__About this task__: Check each line of the listing below for the string "product", and copy the ones that have it.

__Extracted information__:
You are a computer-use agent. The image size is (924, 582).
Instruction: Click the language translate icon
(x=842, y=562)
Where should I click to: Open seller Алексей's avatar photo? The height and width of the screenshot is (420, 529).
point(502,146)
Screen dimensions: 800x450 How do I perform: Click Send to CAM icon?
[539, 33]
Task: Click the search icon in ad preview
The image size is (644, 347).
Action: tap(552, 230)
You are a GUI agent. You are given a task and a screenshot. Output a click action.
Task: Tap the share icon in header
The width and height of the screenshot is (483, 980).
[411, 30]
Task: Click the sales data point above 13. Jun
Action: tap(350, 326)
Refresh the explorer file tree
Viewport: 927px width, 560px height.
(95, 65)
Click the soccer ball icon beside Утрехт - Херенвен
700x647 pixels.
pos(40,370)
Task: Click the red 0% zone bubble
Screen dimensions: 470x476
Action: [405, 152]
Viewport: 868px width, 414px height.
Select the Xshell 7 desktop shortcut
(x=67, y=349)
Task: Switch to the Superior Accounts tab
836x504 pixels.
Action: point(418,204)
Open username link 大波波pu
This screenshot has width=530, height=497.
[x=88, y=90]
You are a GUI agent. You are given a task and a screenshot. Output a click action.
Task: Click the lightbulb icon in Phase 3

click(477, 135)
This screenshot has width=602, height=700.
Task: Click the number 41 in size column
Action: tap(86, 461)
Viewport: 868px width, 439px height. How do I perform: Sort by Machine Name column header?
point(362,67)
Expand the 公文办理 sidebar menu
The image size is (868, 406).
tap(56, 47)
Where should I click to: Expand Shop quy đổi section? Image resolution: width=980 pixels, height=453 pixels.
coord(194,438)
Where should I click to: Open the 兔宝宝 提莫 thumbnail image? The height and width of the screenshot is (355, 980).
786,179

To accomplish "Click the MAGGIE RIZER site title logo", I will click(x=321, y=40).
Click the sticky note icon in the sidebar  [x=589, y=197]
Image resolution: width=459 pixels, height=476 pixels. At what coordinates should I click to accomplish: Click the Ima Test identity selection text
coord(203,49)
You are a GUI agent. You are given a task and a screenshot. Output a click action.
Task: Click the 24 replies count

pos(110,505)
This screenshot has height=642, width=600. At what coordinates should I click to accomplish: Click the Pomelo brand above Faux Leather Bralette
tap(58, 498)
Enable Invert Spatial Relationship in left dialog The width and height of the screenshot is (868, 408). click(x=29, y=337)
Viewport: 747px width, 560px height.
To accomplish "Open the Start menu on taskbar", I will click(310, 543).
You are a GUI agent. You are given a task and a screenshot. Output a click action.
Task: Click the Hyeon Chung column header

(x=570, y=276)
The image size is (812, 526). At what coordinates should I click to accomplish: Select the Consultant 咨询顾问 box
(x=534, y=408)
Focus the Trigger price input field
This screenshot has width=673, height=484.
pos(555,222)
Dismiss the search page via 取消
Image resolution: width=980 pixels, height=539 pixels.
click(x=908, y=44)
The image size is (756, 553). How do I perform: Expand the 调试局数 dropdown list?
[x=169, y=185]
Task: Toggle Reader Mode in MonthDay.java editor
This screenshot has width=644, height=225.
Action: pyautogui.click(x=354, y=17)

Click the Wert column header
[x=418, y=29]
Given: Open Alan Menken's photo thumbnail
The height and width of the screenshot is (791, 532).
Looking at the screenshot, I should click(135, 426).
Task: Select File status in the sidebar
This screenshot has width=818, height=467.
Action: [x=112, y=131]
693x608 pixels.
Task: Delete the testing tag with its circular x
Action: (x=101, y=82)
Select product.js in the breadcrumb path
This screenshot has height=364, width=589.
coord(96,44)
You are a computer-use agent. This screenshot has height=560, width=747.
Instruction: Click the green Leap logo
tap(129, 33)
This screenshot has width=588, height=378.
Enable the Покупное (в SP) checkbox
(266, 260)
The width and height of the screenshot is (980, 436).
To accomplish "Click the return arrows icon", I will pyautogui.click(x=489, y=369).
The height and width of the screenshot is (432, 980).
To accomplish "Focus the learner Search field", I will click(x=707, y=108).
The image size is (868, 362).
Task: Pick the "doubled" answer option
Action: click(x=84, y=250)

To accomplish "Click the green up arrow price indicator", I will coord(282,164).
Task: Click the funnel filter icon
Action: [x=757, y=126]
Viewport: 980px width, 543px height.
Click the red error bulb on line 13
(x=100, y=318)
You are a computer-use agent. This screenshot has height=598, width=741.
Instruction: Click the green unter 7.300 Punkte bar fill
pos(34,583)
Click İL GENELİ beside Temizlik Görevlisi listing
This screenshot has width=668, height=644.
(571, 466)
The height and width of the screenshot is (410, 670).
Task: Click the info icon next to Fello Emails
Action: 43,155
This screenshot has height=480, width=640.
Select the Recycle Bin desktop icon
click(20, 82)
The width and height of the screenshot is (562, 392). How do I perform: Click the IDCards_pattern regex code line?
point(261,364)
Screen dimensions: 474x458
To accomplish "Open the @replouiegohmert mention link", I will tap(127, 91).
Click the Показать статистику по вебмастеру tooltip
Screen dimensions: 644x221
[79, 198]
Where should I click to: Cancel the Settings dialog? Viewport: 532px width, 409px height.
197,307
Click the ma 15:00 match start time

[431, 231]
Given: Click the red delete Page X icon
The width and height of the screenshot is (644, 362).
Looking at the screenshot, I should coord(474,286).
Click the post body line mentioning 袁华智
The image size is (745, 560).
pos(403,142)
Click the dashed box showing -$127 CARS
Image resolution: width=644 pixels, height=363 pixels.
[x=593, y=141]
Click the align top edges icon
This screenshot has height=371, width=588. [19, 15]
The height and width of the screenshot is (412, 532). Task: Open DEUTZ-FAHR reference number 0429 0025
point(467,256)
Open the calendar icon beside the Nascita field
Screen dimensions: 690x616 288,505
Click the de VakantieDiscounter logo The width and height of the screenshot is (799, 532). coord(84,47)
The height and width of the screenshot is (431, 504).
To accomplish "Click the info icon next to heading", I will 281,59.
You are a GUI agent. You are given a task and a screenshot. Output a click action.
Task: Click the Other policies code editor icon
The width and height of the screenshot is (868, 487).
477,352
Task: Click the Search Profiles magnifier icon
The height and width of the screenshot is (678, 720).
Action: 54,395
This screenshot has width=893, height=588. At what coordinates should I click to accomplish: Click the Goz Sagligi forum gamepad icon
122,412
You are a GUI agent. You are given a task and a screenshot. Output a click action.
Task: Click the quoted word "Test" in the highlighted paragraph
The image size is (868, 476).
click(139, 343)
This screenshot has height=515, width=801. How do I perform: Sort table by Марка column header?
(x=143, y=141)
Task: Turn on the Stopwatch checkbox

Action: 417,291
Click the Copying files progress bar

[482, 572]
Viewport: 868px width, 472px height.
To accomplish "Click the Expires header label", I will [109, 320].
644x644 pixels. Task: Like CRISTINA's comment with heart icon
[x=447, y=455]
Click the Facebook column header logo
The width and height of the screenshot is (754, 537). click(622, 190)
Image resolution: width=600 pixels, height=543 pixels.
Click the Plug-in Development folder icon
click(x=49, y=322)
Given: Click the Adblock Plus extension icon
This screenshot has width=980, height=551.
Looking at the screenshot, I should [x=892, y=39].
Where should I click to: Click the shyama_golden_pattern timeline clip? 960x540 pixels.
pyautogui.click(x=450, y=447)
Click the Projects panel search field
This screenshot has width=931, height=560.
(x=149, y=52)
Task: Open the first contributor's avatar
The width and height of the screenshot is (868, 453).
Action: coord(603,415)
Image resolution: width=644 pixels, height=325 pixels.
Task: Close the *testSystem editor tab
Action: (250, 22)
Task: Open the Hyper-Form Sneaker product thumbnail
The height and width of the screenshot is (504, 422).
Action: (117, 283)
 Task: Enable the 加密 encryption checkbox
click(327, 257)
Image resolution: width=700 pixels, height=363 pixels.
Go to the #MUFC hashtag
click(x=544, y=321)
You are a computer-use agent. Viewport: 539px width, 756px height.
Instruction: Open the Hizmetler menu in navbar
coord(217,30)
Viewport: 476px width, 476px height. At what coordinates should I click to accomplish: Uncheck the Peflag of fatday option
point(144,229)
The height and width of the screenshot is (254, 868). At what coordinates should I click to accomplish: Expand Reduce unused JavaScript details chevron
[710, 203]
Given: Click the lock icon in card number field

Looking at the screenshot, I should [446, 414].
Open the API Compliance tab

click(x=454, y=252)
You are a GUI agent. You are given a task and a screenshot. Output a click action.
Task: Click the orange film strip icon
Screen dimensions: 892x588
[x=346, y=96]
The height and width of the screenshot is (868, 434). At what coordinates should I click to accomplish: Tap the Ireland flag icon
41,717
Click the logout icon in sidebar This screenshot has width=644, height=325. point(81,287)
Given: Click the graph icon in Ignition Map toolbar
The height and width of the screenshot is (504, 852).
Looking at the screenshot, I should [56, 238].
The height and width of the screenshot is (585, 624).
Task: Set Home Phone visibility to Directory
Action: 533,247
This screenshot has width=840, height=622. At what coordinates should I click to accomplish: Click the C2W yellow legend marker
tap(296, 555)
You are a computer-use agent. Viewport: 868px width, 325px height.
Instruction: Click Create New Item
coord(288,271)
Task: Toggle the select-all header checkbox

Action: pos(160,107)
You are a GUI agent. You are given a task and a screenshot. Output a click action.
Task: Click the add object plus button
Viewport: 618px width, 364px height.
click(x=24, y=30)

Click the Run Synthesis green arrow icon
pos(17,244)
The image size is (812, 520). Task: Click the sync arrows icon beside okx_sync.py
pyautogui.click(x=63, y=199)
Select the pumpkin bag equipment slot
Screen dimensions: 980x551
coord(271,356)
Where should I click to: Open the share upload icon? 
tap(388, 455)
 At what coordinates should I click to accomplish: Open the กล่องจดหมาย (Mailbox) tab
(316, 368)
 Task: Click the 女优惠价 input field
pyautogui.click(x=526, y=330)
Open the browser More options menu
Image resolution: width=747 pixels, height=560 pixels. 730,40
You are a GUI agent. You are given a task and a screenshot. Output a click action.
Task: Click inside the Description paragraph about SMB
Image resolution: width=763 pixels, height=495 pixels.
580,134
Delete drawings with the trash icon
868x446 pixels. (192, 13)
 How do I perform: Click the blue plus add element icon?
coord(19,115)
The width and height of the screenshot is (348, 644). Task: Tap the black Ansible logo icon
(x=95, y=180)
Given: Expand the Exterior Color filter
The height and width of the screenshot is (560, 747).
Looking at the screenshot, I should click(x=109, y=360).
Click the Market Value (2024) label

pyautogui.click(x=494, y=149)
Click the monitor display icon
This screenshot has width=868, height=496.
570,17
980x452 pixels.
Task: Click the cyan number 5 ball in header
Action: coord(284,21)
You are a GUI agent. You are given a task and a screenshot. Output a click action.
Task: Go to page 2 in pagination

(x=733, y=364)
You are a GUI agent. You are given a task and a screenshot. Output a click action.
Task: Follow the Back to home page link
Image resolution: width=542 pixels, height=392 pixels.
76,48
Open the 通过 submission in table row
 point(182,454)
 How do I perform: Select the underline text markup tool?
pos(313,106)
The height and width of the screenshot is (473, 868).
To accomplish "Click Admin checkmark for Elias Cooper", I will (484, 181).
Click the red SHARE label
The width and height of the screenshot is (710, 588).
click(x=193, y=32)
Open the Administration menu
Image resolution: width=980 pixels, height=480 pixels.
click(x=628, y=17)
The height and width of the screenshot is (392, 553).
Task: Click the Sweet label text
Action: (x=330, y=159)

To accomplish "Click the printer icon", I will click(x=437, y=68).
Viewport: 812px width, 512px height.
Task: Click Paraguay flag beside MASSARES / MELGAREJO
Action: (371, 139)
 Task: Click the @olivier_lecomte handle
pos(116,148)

__Result of this task__:
Select product.js in the breadcrumb path
Task: Open the Hyper-Form Sneaker product thumbnail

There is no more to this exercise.